Top of THE RECORDS

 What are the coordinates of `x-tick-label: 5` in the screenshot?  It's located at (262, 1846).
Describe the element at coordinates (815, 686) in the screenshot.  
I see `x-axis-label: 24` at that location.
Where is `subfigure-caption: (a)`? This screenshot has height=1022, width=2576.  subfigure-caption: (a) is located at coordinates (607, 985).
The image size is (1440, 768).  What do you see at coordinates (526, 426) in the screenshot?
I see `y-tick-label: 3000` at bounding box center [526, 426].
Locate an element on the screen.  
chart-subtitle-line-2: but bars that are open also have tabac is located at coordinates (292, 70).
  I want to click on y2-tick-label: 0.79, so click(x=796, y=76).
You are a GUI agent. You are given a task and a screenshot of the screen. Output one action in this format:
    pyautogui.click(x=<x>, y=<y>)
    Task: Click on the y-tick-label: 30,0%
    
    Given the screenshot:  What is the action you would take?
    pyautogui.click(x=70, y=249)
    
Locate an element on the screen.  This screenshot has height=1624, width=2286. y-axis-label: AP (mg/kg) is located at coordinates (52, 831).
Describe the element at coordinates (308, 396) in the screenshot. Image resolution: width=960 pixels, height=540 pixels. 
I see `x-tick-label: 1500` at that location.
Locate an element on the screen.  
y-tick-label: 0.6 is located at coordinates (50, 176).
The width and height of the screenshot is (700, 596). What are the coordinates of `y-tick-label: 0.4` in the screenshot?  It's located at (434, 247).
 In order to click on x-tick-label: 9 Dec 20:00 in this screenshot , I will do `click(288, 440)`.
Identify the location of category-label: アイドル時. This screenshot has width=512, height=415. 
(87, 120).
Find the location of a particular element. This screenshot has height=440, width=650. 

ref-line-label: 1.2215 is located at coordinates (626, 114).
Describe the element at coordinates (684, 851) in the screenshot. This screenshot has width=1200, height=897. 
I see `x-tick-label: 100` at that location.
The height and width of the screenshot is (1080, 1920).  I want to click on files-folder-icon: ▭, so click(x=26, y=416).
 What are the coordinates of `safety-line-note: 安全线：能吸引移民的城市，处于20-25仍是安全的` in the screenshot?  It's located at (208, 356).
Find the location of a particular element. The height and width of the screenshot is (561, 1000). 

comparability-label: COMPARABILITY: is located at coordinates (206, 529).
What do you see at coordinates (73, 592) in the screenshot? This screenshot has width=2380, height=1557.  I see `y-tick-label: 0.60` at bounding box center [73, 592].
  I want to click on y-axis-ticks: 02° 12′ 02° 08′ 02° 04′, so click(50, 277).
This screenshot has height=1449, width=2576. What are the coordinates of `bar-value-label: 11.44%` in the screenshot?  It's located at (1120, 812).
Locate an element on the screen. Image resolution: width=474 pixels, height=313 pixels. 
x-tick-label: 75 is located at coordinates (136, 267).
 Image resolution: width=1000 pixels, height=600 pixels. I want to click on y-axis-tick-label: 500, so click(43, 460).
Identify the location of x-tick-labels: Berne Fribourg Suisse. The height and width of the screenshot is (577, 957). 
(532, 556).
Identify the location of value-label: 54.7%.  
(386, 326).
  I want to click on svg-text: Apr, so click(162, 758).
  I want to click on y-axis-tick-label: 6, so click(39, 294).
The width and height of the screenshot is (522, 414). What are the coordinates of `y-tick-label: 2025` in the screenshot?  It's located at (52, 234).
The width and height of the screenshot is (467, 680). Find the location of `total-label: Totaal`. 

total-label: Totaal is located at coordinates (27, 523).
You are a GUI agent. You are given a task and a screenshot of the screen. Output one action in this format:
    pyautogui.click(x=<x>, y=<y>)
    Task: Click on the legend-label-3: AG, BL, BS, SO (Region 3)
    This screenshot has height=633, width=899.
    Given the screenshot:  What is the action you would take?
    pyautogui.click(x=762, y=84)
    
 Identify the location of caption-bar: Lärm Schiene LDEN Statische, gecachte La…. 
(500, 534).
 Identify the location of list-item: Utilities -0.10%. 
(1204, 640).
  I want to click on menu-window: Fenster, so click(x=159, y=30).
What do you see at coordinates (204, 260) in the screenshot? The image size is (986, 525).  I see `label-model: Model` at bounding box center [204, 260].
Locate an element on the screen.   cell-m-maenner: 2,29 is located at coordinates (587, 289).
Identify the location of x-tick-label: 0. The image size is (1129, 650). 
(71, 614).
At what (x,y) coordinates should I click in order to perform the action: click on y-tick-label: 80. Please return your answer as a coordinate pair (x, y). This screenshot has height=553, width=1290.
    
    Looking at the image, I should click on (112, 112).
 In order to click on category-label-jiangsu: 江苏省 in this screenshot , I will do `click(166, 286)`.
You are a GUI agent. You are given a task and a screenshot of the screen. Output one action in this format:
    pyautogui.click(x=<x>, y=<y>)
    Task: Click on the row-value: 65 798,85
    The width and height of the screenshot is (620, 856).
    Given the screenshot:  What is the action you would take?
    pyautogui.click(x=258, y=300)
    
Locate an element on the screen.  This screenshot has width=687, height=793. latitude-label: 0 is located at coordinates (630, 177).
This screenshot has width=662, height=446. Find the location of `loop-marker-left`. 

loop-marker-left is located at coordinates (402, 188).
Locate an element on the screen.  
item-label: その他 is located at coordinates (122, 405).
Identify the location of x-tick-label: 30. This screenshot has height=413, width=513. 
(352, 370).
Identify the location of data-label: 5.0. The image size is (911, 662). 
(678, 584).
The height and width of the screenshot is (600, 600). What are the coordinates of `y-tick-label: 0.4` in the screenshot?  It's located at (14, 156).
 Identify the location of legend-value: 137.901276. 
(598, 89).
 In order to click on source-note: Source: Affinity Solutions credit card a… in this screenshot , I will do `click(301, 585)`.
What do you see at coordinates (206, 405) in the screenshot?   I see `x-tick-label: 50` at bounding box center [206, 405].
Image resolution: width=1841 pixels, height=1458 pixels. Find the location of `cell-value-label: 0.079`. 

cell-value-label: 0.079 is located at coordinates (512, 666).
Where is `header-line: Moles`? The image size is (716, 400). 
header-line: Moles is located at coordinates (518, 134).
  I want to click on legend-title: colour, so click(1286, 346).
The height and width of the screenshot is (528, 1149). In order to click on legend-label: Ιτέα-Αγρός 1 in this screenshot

Bottom of THE RECORDS

▶ _DESCRIPTION OF THE TASK_:
Please reproduce all of the material above, word for word, from its first line to its last.

▶ _SOLUTION TO THE EXERCISE_:
 What are the coordinates of `x-tick-label: 5` in the screenshot?  It's located at (262, 1846).
Describe the element at coordinates (815, 686) in the screenshot.  
I see `x-axis-label: 24` at that location.
Where is `subfigure-caption: (a)`? This screenshot has height=1022, width=2576.  subfigure-caption: (a) is located at coordinates (607, 985).
The image size is (1440, 768).  What do you see at coordinates (526, 426) in the screenshot?
I see `y-tick-label: 3000` at bounding box center [526, 426].
Locate an element on the screen.  
chart-subtitle-line-2: but bars that are open also have tabac is located at coordinates (292, 70).
  I want to click on y2-tick-label: 0.79, so click(x=796, y=76).
You are a GUI agent. You are given a task and a screenshot of the screen. Output one action in this format:
    pyautogui.click(x=<x>, y=<y>)
    Task: Click on the y-tick-label: 30,0%
    
    Given the screenshot:  What is the action you would take?
    pyautogui.click(x=70, y=249)
    
Locate an element on the screen.  This screenshot has height=1624, width=2286. y-axis-label: AP (mg/kg) is located at coordinates (52, 831).
Describe the element at coordinates (308, 396) in the screenshot. Image resolution: width=960 pixels, height=540 pixels. 
I see `x-tick-label: 1500` at that location.
Locate an element on the screen.  
y-tick-label: 0.6 is located at coordinates (50, 176).
The width and height of the screenshot is (700, 596). What are the coordinates of `y-tick-label: 0.4` in the screenshot?  It's located at (434, 247).
 In order to click on x-tick-label: 9 Dec 20:00 in this screenshot , I will do `click(288, 440)`.
Identify the location of category-label: アイドル時. This screenshot has width=512, height=415. 
(87, 120).
Find the location of a particular element. This screenshot has height=440, width=650. 

ref-line-label: 1.2215 is located at coordinates (626, 114).
Describe the element at coordinates (684, 851) in the screenshot. This screenshot has width=1200, height=897. 
I see `x-tick-label: 100` at that location.
The height and width of the screenshot is (1080, 1920).  I want to click on files-folder-icon: ▭, so click(x=26, y=416).
 What are the coordinates of `safety-line-note: 安全线：能吸引移民的城市，处于20-25仍是安全的` in the screenshot?  It's located at (208, 356).
Find the location of a particular element. The height and width of the screenshot is (561, 1000). 

comparability-label: COMPARABILITY: is located at coordinates (206, 529).
What do you see at coordinates (73, 592) in the screenshot? This screenshot has width=2380, height=1557.  I see `y-tick-label: 0.60` at bounding box center [73, 592].
  I want to click on y-axis-ticks: 02° 12′ 02° 08′ 02° 04′, so click(50, 277).
This screenshot has height=1449, width=2576. What are the coordinates of `bar-value-label: 11.44%` in the screenshot?  It's located at (1120, 812).
Locate an element on the screen. Image resolution: width=474 pixels, height=313 pixels. 
x-tick-label: 75 is located at coordinates (136, 267).
 Image resolution: width=1000 pixels, height=600 pixels. I want to click on y-axis-tick-label: 500, so click(43, 460).
Identify the location of x-tick-labels: Berne Fribourg Suisse. The height and width of the screenshot is (577, 957). 
(532, 556).
Identify the location of value-label: 54.7%.  
(386, 326).
  I want to click on svg-text: Apr, so click(162, 758).
  I want to click on y-axis-tick-label: 6, so click(39, 294).
The width and height of the screenshot is (522, 414). What are the coordinates of `y-tick-label: 2025` in the screenshot?  It's located at (52, 234).
The width and height of the screenshot is (467, 680). Find the location of `total-label: Totaal`. 

total-label: Totaal is located at coordinates (27, 523).
You are a GUI agent. You are given a task and a screenshot of the screen. Output one action in this format:
    pyautogui.click(x=<x>, y=<y>)
    Task: Click on the legend-label-3: AG, BL, BS, SO (Region 3)
    This screenshot has height=633, width=899.
    Given the screenshot:  What is the action you would take?
    pyautogui.click(x=762, y=84)
    
 Identify the location of caption-bar: Lärm Schiene LDEN Statische, gecachte La…. 
(500, 534).
 Identify the location of list-item: Utilities -0.10%. 
(1204, 640).
  I want to click on menu-window: Fenster, so click(x=159, y=30).
What do you see at coordinates (204, 260) in the screenshot? The image size is (986, 525).  I see `label-model: Model` at bounding box center [204, 260].
Locate an element on the screen.   cell-m-maenner: 2,29 is located at coordinates (587, 289).
Identify the location of x-tick-label: 0. The image size is (1129, 650). 
(71, 614).
At what (x,y) coordinates should I click in order to perform the action: click on y-tick-label: 80. Please return your answer as a coordinate pair (x, y). This screenshot has height=553, width=1290.
    
    Looking at the image, I should click on (112, 112).
 In order to click on category-label-jiangsu: 江苏省 in this screenshot , I will do `click(166, 286)`.
You are a GUI agent. You are given a task and a screenshot of the screen. Output one action in this format:
    pyautogui.click(x=<x>, y=<y>)
    Task: Click on the row-value: 65 798,85
    The width and height of the screenshot is (620, 856).
    Given the screenshot:  What is the action you would take?
    pyautogui.click(x=258, y=300)
    
Locate an element on the screen.  This screenshot has width=687, height=793. latitude-label: 0 is located at coordinates (630, 177).
This screenshot has width=662, height=446. Find the location of `loop-marker-left`. 

loop-marker-left is located at coordinates (402, 188).
Locate an element on the screen.  
item-label: その他 is located at coordinates (122, 405).
Identify the location of x-tick-label: 30. This screenshot has height=413, width=513. 
(352, 370).
Identify the location of data-label: 5.0. The image size is (911, 662). 
(678, 584).
The height and width of the screenshot is (600, 600). What are the coordinates of `y-tick-label: 0.4` in the screenshot?  It's located at (14, 156).
 Identify the location of legend-value: 137.901276. 
(598, 89).
 In order to click on source-note: Source: Affinity Solutions credit card a… in this screenshot , I will do `click(301, 585)`.
What do you see at coordinates (206, 405) in the screenshot?   I see `x-tick-label: 50` at bounding box center [206, 405].
Image resolution: width=1841 pixels, height=1458 pixels. Find the location of `cell-value-label: 0.079`. 

cell-value-label: 0.079 is located at coordinates (512, 666).
Where is `header-line: Moles`? The image size is (716, 400). 
header-line: Moles is located at coordinates (518, 134).
  I want to click on legend-title: colour, so click(1286, 346).
The height and width of the screenshot is (528, 1149). In order to click on legend-label: Ιτέα-Αγρός 1 in this screenshot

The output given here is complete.